Beginning at the opening of day this morning with women’s soccer, the television broadcaster is planning to put 2,200 hours of live, streaming coverage of the Games in Beijing on NBCOlympics.com, which will use a custom video player built on Microsoft’s Silverlight 2 technology.

The effort is the same of the most ambitious combinations to this time of Internet and television coverage of a major lively occurrence and comes with a host of business and technology challenges.

If lucky, it exercise volition showcase the Internet’s ability to amass abundant audiences around niche topics — in this case less-popular Olympic sports that rarely see television coverage — and profit from them.

“It’s amazing how much in greater numbers accessible every one of these tail sports are that you would never see on air,” said Rob Bennett, general manager of pastime, video and sports at Microsoft’s MSN entrance. Think wire-to-wire coverage of fencing, table tennis, trampoline and archery, to title a not many.

Forrester Research analyst David Graves is expecting a “a enormous super-glitzy, long-tail event.”

“These are events that are not, in most cases, big enough to warrant being on one of the main channels,” he said. “But the Internet doesn’t have that problem.”
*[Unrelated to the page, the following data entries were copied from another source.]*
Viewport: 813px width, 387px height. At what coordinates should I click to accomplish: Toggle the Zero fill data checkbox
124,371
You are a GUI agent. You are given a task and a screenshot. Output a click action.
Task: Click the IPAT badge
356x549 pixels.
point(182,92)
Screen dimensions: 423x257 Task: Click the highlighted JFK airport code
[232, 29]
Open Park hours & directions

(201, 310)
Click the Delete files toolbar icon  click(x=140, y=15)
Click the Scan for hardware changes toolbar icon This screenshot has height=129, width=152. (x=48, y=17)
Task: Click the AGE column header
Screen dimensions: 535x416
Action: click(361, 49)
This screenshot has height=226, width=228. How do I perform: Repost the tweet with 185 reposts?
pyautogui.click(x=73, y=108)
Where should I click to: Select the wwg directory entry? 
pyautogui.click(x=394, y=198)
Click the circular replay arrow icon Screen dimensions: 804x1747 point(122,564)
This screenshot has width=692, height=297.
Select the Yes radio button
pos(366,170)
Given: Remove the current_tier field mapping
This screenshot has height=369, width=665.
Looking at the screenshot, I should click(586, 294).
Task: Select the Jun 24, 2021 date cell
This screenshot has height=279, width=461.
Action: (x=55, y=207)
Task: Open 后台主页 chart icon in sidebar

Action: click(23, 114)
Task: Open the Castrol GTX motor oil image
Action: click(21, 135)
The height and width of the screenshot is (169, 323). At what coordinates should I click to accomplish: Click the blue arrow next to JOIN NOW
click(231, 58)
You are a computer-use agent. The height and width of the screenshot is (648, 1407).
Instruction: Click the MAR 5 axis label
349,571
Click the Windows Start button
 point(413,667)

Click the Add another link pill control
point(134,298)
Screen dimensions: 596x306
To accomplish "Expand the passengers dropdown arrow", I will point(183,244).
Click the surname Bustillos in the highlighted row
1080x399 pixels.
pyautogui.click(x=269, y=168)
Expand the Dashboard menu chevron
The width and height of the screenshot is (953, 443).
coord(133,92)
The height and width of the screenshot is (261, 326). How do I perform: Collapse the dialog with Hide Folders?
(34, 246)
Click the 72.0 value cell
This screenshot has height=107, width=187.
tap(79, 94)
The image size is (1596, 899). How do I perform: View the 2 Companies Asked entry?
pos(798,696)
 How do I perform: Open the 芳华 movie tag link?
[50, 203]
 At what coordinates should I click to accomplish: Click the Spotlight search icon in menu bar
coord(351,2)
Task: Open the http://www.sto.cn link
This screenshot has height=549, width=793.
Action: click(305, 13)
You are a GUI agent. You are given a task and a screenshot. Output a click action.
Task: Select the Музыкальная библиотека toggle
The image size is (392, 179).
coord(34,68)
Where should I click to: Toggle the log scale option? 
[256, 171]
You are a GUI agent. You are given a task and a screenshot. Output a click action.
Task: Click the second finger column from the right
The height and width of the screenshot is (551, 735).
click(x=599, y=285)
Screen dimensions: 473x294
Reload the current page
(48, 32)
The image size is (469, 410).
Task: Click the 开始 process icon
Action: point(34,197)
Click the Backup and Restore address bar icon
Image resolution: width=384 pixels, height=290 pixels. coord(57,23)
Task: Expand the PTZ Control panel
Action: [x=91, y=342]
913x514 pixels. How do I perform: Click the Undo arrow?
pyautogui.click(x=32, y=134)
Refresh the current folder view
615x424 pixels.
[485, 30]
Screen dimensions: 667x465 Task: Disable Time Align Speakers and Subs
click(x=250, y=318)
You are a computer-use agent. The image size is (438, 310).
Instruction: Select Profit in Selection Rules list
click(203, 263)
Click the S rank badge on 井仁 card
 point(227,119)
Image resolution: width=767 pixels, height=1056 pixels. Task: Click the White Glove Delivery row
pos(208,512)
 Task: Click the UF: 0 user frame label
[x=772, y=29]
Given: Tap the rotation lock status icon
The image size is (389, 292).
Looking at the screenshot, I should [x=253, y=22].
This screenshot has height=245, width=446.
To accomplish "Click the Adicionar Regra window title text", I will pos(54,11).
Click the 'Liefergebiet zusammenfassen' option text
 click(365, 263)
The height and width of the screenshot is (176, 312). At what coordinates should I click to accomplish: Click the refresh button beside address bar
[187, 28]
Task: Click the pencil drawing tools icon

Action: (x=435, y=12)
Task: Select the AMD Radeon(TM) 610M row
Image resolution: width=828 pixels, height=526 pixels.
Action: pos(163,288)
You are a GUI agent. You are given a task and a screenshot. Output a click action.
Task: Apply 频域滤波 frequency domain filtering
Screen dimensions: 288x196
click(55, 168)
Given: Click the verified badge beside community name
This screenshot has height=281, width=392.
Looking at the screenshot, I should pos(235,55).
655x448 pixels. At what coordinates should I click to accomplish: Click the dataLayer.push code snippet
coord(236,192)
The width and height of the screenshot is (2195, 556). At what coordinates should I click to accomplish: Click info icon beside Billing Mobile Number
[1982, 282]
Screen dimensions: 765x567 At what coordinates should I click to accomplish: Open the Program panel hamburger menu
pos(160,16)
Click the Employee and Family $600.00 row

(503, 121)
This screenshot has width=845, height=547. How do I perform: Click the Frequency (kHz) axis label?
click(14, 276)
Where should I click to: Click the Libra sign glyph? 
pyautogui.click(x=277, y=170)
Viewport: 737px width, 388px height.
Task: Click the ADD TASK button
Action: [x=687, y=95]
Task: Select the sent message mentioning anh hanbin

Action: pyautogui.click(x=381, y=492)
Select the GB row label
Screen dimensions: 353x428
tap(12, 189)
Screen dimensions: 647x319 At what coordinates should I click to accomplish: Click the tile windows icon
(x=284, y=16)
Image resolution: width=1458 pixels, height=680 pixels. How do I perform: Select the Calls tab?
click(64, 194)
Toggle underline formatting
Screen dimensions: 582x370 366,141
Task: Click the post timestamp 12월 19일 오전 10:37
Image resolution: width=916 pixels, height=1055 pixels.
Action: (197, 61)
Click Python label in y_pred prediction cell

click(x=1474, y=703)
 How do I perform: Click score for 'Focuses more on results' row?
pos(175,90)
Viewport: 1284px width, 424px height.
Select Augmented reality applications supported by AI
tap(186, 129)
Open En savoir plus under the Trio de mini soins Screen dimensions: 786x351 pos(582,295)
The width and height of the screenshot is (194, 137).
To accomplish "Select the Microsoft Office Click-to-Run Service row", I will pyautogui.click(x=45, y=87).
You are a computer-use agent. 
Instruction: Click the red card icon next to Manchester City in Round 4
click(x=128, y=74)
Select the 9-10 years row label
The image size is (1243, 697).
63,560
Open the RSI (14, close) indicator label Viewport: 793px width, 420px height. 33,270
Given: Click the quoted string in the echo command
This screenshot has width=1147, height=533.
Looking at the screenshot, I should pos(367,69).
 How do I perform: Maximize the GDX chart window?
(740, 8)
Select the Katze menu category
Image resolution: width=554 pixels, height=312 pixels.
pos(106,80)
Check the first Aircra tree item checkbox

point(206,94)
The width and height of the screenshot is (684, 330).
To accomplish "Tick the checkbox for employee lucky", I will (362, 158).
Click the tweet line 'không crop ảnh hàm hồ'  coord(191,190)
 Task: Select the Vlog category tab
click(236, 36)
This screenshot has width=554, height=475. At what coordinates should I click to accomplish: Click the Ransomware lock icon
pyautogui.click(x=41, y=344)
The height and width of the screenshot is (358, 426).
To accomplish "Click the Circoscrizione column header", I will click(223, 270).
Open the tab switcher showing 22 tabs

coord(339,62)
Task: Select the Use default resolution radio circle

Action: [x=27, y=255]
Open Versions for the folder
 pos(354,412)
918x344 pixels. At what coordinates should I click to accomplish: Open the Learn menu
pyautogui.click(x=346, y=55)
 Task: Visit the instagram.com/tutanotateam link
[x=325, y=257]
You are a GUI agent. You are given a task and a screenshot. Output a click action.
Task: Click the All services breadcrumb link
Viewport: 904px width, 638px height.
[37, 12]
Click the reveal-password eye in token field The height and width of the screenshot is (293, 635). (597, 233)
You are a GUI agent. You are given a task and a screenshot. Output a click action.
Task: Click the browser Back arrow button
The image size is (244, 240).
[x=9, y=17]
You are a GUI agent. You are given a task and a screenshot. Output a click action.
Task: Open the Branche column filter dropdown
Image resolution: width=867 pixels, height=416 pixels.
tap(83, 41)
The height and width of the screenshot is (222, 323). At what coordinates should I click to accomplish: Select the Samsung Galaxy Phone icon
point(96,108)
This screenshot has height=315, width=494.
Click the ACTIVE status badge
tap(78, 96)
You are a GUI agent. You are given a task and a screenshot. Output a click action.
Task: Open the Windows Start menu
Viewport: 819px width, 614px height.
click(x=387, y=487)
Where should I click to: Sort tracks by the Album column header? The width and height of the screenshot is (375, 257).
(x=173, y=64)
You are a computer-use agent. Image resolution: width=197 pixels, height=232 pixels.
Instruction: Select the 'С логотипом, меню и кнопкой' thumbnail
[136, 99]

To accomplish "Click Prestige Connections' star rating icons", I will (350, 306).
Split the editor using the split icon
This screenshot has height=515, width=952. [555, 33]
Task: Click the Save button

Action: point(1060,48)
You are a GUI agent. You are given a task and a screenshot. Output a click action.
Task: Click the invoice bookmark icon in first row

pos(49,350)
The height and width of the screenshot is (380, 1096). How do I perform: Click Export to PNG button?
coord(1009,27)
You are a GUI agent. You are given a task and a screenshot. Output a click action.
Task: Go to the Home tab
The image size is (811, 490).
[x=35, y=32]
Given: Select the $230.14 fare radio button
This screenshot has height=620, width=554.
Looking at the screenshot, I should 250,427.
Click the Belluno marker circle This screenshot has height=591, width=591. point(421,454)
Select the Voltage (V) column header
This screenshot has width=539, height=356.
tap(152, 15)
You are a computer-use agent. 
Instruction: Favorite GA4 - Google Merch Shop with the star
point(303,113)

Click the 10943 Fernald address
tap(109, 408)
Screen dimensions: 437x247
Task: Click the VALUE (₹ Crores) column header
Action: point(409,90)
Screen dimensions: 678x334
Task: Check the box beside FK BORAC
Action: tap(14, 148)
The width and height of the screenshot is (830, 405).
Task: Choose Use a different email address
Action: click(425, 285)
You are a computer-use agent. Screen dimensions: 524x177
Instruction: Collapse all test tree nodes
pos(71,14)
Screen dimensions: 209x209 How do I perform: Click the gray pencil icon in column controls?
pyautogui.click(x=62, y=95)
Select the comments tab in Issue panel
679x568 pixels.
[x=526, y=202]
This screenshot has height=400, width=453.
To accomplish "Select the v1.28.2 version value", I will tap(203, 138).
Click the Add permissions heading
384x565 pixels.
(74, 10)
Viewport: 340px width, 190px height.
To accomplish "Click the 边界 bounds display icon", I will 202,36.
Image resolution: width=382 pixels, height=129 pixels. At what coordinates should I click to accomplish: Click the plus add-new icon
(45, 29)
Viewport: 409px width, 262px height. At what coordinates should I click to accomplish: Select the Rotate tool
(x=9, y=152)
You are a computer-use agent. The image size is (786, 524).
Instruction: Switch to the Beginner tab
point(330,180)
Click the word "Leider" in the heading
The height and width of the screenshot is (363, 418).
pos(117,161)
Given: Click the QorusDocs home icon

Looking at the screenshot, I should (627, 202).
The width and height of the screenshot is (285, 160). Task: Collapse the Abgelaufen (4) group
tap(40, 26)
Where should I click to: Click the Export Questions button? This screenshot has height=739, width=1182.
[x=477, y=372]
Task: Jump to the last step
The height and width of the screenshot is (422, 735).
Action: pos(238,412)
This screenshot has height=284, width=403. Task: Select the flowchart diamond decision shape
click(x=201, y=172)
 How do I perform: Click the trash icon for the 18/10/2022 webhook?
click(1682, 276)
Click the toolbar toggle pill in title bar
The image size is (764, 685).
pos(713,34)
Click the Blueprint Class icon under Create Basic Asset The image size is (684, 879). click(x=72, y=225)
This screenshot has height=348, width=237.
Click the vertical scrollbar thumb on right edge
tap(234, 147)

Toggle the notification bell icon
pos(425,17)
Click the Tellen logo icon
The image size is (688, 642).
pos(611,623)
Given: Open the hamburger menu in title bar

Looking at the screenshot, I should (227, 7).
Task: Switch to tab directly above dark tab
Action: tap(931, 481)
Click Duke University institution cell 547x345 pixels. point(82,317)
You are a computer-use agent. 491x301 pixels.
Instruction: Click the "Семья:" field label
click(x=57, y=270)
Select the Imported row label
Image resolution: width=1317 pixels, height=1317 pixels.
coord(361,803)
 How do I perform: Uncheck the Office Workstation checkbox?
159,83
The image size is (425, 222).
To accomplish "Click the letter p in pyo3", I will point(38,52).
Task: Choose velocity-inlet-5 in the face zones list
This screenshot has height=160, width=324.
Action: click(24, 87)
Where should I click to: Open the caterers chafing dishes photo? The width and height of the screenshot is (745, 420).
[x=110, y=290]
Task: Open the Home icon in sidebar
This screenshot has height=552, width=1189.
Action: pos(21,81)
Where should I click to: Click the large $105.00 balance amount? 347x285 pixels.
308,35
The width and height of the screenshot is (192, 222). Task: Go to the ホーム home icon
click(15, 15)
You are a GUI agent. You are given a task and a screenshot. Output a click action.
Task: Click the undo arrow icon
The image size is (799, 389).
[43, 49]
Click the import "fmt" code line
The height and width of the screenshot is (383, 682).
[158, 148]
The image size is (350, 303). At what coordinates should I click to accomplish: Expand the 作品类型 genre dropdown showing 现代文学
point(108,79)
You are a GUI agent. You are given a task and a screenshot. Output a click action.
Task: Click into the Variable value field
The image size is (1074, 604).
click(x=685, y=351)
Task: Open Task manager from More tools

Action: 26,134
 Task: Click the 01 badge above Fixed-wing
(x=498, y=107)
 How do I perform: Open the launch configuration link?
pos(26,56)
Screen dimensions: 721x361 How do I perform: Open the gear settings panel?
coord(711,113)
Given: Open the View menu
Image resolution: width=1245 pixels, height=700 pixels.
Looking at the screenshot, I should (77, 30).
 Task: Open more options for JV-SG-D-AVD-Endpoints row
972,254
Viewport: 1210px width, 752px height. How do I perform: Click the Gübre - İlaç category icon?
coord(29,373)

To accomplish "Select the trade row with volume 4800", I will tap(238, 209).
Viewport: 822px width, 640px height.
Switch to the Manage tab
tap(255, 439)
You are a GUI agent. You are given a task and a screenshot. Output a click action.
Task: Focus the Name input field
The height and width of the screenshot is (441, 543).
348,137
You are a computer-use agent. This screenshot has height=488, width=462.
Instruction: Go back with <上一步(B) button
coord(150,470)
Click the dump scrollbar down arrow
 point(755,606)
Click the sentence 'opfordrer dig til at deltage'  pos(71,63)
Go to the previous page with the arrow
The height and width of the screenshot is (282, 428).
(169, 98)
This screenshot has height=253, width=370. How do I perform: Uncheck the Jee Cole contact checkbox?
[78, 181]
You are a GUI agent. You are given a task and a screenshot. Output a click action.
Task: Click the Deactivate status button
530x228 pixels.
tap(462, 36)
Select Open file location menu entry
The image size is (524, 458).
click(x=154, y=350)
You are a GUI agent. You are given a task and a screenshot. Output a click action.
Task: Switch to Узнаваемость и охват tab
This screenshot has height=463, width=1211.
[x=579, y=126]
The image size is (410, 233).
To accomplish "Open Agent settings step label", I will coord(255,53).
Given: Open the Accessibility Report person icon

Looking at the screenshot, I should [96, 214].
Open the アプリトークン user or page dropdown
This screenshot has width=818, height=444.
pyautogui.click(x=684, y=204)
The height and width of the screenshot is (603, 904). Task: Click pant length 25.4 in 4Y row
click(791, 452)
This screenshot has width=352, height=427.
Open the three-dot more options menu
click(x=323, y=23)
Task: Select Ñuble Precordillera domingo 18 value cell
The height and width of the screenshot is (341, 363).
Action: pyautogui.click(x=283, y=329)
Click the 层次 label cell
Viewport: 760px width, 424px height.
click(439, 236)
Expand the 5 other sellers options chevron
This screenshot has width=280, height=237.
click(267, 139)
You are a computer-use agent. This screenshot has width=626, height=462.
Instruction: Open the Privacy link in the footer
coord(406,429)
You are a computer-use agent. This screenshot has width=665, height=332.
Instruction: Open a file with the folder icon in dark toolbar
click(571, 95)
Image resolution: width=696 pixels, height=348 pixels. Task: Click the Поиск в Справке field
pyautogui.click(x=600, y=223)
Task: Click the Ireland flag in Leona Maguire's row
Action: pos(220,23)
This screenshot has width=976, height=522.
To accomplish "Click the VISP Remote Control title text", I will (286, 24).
The Olympics could also be a huge boon for Microsoft’s Silverlight, a new competitor to Adobe’s nearly universally present Flash technology for online video and delicious Internet applications.

To get the full experience, NBCOlympics.com viewers will have to download a Silverlight plug-in — a quick, straightforward process.

The video player is designed to qualify to a viewer’s Internet connection, giving the best represent it can handle smoothly. The player offers four-stream simultaneous viewing; picture-in-picture; community-sharing features; data overlays; and streaming text commentary from NBC Sports editors that’s linked to specific frames in the video.

Viewers of on-demand events will be able to click on text describing the bring to an end of a race, for example, and the video will push closely to that point.

“That I think is going to help redefine the way that people experience sports online and any put in practice appease online,” Bennett said.